Fictions of Sappho, 1546-1937

1989-11-28
Fictions of Sappho, 1546-1937
Title Fictions of Sappho, 1546-1937 PDF eBook
Author Joan DeJean
Publisher University of Chicago Press
Pages 414
Release 1989-11-28
Genre Education
ISBN 9780226141350

Considering Sappho as a creature of translation and interpretation, a figment whose features have changed with social mores and aesthetics, Joan DeJean constructs a fascinating history of the sexual politics of literary reception. The association of Sappho with female homosexuality has made her a particularly compelling and yet problematic subject of literary speculation; and in the responses of different cultures to the challenge the poet presents, DeJean finds evidence of the standards imposed on female sexuality through the ages. She focuses largely though not exclusively on the French tradition, where the Sapphic presence is especially pervasive. Tracing re-creations of Sappho through translation and fiction from the mid-sixteenth century to the period just prior to World War II, DeJean shows how these renderings reflect the fantasies and anxieties of each writer as well as the mentalité of his or her day.
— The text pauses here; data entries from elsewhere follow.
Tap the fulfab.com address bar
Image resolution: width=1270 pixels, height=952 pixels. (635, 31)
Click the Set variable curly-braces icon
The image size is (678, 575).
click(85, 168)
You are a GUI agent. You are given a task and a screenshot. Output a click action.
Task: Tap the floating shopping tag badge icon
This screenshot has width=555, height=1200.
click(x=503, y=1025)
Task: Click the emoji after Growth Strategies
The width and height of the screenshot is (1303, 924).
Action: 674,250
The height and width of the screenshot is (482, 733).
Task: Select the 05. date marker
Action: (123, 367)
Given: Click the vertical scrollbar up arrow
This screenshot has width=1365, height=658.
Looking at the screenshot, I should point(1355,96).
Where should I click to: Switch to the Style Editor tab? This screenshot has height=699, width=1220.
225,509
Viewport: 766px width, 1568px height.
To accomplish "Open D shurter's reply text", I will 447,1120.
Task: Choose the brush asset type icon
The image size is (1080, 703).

Sappho's Sweetbitter Songs

2013-07-04
Sappho's Sweetbitter Songs
Title Sappho's Sweetbitter Songs PDF eBook
Author Lyn Hatherly Wilson
Publisher Routledge
Pages 246
Release 2013-07-04
Genre History
ISBN 1134799713

This study recreates and examines a voice that sings of the dreams and interactions of women and tells of the bodies, rhythms and desires of the women of Sappho's circle.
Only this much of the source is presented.